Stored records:

-*-

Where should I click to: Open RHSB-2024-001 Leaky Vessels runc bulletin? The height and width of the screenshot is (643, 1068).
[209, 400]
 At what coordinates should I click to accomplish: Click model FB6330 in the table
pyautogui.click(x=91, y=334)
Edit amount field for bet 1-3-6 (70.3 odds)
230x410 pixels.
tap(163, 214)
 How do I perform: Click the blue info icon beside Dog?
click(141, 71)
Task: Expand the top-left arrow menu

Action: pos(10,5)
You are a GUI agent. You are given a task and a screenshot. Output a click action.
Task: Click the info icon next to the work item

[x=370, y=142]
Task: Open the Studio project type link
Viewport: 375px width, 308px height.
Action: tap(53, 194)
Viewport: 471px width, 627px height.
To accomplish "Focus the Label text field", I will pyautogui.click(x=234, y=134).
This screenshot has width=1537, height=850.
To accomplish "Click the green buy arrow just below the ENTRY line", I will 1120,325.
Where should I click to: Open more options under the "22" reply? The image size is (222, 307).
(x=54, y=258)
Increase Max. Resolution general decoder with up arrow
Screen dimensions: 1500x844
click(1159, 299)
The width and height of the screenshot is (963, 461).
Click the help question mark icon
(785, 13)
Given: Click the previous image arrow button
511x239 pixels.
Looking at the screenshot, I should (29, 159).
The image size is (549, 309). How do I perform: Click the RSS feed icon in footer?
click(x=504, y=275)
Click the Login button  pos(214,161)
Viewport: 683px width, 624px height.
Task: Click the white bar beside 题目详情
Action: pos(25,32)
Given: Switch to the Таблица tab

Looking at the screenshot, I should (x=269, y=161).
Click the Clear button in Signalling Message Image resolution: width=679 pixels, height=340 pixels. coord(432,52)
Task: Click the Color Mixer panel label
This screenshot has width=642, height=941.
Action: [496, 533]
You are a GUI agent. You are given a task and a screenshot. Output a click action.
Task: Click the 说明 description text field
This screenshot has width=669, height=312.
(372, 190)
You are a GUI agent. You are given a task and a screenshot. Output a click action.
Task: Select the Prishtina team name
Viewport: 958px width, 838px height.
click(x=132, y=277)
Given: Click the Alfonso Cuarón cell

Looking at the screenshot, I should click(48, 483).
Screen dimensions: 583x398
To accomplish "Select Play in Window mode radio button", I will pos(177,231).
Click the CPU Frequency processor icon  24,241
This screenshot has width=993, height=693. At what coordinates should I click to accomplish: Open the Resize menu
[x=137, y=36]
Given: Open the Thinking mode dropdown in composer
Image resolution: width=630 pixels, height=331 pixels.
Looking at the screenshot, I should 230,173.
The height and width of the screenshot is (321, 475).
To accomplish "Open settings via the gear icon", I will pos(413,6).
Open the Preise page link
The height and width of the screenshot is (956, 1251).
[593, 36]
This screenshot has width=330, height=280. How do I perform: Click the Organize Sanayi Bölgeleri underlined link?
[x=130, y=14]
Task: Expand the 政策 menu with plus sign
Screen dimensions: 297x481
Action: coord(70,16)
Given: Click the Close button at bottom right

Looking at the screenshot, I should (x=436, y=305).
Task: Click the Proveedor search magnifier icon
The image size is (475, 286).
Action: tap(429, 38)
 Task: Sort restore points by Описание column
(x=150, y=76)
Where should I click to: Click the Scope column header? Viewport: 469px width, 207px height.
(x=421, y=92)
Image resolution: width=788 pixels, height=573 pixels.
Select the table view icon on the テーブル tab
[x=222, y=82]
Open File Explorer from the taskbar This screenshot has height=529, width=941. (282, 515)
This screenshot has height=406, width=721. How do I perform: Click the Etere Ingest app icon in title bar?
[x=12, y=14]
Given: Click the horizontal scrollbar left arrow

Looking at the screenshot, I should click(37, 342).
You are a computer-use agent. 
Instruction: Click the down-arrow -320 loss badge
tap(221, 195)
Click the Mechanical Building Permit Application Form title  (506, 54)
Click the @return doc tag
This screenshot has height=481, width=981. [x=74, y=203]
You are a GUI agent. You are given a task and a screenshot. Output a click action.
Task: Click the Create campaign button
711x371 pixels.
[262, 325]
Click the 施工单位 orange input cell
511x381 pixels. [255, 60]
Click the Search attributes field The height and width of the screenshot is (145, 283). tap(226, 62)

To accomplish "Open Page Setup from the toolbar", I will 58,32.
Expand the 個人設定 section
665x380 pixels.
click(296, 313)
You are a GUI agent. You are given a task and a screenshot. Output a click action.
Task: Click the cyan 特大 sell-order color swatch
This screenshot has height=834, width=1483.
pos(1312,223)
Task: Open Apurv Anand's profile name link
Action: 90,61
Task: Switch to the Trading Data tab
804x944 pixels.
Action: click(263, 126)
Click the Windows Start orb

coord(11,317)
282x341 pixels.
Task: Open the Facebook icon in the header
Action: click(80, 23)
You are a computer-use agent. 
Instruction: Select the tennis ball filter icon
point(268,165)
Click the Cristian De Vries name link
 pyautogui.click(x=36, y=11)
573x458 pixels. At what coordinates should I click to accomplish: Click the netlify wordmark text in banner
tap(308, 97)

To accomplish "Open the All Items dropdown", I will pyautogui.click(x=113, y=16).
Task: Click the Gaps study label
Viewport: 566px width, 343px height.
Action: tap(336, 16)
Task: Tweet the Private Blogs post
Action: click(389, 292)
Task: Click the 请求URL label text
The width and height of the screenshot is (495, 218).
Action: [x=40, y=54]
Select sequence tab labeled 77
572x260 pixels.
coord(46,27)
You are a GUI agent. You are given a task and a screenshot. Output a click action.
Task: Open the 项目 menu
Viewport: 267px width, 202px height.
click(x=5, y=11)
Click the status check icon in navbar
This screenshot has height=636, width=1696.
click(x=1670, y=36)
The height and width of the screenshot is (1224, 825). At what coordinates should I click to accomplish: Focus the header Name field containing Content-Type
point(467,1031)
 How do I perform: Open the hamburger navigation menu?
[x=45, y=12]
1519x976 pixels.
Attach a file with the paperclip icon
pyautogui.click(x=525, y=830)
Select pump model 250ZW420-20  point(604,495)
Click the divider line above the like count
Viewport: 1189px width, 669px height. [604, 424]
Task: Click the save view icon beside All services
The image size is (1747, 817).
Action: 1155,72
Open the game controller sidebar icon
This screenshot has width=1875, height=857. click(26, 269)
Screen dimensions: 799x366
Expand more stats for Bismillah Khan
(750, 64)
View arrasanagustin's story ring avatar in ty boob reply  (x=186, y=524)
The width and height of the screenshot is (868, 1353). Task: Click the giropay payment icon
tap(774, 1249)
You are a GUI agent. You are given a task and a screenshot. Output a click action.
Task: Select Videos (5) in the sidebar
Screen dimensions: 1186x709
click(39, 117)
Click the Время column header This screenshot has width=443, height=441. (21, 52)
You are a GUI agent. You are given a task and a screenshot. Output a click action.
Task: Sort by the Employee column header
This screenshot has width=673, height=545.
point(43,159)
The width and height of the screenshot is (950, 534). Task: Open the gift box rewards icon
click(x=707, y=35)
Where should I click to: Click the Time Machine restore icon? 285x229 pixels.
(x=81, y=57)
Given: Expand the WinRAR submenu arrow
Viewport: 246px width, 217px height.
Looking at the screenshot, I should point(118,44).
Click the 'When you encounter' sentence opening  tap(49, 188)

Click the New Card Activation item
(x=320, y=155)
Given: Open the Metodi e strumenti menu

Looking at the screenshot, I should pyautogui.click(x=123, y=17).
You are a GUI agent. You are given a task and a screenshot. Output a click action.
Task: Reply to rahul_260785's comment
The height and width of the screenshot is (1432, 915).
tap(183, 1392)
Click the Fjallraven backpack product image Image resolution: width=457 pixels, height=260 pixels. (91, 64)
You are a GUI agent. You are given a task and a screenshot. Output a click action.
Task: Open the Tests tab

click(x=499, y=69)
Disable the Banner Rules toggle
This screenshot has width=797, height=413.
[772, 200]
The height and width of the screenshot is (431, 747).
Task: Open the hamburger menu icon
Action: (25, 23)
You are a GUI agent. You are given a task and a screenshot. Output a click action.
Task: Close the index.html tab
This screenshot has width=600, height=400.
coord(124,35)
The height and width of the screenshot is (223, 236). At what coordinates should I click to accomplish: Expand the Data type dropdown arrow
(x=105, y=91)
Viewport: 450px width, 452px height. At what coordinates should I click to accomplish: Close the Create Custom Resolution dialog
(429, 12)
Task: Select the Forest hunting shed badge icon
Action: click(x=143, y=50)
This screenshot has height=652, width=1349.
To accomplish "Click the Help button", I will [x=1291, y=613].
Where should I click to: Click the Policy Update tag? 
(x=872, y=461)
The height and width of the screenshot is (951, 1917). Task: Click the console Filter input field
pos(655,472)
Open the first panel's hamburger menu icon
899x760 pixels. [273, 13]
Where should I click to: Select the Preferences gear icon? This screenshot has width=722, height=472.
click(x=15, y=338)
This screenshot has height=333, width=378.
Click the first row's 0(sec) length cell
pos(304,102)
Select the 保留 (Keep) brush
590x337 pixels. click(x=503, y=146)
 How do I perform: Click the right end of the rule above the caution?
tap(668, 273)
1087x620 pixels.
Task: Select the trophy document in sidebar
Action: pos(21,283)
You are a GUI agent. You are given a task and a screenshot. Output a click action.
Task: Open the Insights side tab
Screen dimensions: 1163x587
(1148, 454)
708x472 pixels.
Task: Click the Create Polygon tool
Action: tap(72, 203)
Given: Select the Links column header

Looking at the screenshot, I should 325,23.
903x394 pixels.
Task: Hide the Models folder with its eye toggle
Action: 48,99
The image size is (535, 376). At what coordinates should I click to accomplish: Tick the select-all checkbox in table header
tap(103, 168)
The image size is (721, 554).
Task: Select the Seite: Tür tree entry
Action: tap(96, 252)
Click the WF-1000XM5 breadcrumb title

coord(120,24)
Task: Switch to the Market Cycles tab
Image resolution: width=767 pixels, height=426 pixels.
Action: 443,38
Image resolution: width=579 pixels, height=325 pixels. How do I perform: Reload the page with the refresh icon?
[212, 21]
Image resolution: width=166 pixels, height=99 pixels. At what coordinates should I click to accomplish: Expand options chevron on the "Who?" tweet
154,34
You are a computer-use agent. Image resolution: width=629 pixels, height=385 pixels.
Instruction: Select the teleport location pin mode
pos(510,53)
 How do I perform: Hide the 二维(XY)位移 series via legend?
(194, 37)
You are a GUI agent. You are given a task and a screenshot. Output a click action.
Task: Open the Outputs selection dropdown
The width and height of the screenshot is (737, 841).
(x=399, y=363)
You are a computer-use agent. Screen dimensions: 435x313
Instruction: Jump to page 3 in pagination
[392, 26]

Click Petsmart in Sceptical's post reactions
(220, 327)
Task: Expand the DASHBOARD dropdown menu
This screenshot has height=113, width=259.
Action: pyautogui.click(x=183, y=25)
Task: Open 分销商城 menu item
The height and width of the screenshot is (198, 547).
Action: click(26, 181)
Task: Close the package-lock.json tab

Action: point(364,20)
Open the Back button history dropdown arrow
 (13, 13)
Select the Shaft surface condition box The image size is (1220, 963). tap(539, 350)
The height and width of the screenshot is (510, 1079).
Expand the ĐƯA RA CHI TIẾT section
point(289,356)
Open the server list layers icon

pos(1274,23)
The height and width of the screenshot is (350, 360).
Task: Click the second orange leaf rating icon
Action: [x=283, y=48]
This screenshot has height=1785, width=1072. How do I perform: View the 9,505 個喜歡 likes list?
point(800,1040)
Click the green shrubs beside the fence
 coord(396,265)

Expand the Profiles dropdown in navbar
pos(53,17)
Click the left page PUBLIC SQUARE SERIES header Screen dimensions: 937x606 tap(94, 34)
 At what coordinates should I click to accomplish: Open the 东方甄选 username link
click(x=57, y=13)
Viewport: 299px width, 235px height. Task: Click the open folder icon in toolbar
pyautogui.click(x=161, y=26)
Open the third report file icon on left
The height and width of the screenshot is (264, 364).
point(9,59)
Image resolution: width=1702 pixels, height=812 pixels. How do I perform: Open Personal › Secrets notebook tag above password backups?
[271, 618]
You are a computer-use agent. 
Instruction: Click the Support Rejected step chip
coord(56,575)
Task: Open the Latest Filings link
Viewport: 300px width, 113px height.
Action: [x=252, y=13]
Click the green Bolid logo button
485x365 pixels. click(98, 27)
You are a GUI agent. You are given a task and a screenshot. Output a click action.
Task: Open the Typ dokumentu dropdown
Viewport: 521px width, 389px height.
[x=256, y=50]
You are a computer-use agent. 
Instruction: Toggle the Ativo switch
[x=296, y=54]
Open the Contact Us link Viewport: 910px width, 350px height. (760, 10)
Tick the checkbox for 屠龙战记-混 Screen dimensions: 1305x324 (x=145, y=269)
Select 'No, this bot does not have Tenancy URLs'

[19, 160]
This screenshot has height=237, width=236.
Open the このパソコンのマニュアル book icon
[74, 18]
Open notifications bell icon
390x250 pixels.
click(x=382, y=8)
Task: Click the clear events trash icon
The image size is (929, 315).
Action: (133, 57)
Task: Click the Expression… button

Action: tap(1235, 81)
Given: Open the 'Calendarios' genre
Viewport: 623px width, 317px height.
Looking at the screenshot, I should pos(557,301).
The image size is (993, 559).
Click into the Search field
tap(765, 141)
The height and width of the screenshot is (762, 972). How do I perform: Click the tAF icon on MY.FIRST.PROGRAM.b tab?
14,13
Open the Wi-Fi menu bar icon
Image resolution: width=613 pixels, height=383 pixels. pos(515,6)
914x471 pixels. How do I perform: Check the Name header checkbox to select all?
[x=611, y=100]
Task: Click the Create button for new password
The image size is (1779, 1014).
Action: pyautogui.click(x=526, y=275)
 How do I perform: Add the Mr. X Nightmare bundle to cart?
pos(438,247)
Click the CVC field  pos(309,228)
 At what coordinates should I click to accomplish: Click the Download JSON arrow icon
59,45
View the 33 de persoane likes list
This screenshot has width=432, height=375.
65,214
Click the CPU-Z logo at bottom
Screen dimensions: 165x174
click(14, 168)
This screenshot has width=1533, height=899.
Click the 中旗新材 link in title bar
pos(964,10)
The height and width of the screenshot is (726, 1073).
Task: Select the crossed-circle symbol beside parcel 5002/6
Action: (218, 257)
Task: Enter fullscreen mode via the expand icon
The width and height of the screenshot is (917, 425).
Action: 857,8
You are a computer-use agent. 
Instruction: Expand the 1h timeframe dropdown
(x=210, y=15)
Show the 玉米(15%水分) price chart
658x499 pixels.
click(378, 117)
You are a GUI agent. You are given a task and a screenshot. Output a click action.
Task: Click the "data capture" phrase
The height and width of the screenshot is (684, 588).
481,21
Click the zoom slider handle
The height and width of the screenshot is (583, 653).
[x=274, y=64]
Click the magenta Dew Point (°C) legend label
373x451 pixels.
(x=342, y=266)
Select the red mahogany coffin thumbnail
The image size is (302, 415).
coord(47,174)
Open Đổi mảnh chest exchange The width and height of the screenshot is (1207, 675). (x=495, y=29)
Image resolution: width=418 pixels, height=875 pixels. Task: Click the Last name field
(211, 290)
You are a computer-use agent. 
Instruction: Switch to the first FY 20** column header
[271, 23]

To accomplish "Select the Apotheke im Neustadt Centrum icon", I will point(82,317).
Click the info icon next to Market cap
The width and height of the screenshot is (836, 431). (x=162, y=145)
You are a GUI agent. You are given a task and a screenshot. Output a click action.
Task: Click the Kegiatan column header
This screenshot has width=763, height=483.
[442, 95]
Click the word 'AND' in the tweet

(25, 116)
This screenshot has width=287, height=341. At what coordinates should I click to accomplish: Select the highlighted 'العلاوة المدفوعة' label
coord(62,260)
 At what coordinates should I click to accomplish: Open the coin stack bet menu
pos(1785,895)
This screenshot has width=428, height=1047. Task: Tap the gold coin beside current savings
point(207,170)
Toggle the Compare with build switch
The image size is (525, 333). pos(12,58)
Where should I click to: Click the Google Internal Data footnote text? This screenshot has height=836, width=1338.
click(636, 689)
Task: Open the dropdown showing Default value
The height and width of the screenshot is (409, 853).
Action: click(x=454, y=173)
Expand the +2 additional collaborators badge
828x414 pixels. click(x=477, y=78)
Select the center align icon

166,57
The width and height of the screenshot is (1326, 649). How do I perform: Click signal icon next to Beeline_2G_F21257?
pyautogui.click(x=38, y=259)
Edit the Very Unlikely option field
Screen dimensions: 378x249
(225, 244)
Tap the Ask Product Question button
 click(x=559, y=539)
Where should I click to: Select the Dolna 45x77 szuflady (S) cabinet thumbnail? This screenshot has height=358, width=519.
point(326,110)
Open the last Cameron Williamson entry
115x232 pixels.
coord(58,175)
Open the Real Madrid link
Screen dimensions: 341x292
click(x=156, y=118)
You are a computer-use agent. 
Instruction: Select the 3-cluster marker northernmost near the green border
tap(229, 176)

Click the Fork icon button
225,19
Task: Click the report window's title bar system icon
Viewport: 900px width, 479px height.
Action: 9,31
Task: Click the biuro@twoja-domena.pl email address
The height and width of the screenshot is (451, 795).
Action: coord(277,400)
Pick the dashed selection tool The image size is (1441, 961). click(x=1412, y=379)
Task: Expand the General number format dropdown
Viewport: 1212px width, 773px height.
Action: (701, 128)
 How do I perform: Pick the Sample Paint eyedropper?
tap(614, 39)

-*-

**YOUR TASK**
What is needed is every line of the records that contains the word "selection".

**COMPLETED TASK**
Task: Open the Outputs selection dropdown
Pick the dashed selection tool The image size is (1441, 961). click(x=1412, y=379)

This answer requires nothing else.